On Tue, 2009-11-03 at 12:33 +0800, Zhang, Yanmin wrote:
> On Tue, 2009-11-03 at 11:47 +0800, Alex Shi wrote:
> > We found the UDP-U 1k/4k stream of netperf benchmark have some
> > performance regression from 10% to 20% on our Tulsa and some NHM
> > machines. 
> 
> perf events shows function find_busiest_group consumes about 4.5% cpu time
> with the patch while it only consumes 0.5% cpu time without the patch.
> 
> The communication between netperf client and netserver is very fast.
> When netserver receives a message and there is no new message available,
> it goes to sleep and scheduler calls idle_balance => load_balance_newidle.
> load_balance_newidle spends too much time and a new message arrives quickly
> before load_balance_newidle ends.

I have a similar problem wrt ramp-up and affinity, so will certainly be
doing battle with the thing here.

It's harming mysql+oltp and pgsql+oltp ramp up, and modest load in
general by pulling at the first micro-sleep.  After twiddling
wake_affine() to spread to a shared cache, newidle comes along and
throws a wrench into my plans an eyeblink later.

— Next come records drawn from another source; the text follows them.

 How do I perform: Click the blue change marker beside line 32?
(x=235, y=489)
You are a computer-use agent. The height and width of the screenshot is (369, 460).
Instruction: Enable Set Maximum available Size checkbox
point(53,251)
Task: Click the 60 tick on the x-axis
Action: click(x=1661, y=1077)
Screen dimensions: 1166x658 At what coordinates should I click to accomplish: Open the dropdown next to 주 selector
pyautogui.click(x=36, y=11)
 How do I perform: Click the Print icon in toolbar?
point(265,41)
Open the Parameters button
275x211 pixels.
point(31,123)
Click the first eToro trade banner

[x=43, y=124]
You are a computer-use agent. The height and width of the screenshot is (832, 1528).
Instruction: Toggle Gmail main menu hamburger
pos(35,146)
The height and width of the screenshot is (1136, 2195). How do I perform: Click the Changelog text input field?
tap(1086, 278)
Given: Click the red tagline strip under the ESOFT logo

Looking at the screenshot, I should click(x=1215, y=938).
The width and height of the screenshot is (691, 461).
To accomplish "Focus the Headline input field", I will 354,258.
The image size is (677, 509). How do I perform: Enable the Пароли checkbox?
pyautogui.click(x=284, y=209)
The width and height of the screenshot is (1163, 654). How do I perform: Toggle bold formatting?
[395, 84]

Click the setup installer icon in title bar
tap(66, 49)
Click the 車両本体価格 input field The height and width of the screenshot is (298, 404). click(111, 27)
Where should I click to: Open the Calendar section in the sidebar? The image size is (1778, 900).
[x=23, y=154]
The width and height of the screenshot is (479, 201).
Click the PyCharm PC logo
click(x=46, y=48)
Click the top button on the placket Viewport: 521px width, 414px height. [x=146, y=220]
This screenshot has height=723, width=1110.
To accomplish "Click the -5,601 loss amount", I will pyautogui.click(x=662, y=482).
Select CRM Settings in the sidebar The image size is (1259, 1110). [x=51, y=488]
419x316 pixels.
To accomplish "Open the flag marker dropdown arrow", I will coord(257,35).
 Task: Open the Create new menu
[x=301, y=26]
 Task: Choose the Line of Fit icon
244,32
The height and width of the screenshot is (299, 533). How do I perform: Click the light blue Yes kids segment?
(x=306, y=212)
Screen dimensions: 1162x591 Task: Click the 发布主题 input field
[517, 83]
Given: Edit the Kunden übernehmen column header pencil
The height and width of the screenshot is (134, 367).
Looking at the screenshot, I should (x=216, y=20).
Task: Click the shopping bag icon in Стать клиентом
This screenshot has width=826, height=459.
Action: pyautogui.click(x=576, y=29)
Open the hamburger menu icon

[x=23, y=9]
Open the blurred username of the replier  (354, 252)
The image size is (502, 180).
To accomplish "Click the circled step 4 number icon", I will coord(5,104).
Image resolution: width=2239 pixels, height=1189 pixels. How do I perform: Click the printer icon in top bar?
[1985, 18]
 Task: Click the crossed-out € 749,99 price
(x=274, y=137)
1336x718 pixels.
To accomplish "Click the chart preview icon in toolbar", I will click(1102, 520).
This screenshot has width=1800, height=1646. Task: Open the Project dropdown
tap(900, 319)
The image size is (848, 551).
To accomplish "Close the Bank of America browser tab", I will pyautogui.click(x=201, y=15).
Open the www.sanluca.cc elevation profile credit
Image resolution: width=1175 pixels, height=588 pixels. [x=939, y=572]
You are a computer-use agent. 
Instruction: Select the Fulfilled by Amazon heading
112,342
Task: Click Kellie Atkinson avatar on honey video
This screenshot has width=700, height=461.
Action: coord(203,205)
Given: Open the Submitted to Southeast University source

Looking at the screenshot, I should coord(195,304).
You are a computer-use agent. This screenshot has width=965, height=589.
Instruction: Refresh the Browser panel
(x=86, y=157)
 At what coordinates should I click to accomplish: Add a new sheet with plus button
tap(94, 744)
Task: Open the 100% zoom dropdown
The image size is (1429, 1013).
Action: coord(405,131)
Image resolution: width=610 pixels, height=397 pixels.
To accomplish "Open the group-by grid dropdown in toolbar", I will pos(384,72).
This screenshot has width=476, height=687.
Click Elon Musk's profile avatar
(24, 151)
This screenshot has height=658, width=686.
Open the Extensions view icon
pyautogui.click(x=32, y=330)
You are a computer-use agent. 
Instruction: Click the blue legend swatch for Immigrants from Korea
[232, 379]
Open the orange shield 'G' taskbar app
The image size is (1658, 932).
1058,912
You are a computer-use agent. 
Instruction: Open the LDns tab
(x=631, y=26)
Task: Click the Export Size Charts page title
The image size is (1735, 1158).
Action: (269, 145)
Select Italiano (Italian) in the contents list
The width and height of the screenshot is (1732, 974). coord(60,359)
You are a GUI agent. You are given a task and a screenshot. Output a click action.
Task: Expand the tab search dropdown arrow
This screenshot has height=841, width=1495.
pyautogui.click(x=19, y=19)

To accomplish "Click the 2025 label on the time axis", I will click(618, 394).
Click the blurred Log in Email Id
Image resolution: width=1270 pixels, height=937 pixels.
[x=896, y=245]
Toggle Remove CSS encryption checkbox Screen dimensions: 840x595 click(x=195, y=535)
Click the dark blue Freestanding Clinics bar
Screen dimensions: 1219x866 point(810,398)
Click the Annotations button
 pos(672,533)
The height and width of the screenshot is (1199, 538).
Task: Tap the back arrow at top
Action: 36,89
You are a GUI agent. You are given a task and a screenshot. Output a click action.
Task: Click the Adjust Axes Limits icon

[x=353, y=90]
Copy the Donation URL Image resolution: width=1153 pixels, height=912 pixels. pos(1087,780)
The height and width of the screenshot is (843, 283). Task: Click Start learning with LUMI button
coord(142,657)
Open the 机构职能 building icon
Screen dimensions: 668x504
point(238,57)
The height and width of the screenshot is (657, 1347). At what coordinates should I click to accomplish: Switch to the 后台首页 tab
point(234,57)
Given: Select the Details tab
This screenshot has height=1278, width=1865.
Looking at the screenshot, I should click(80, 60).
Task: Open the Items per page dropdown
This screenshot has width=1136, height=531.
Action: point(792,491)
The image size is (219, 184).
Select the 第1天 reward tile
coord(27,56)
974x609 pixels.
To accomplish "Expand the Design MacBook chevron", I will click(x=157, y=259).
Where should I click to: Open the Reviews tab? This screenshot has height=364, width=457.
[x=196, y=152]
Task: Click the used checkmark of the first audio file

> As the comments in the patch say hackbench benefits from it, I tested hackbench
> on Nehalem and core2 machines. hackbench does benefit from it, about 6% on
> nehalem machines, but doesn't benefit on core2 machines.

It depends a lot on the load.  I have a testcase which spawns threads at
a ~high rate.  There, turning it off costs ~42% on my little Q6600 box.
It's also a modest utilization win for a kbuild.

In any case though, it certainly wants a couple fangs pulled.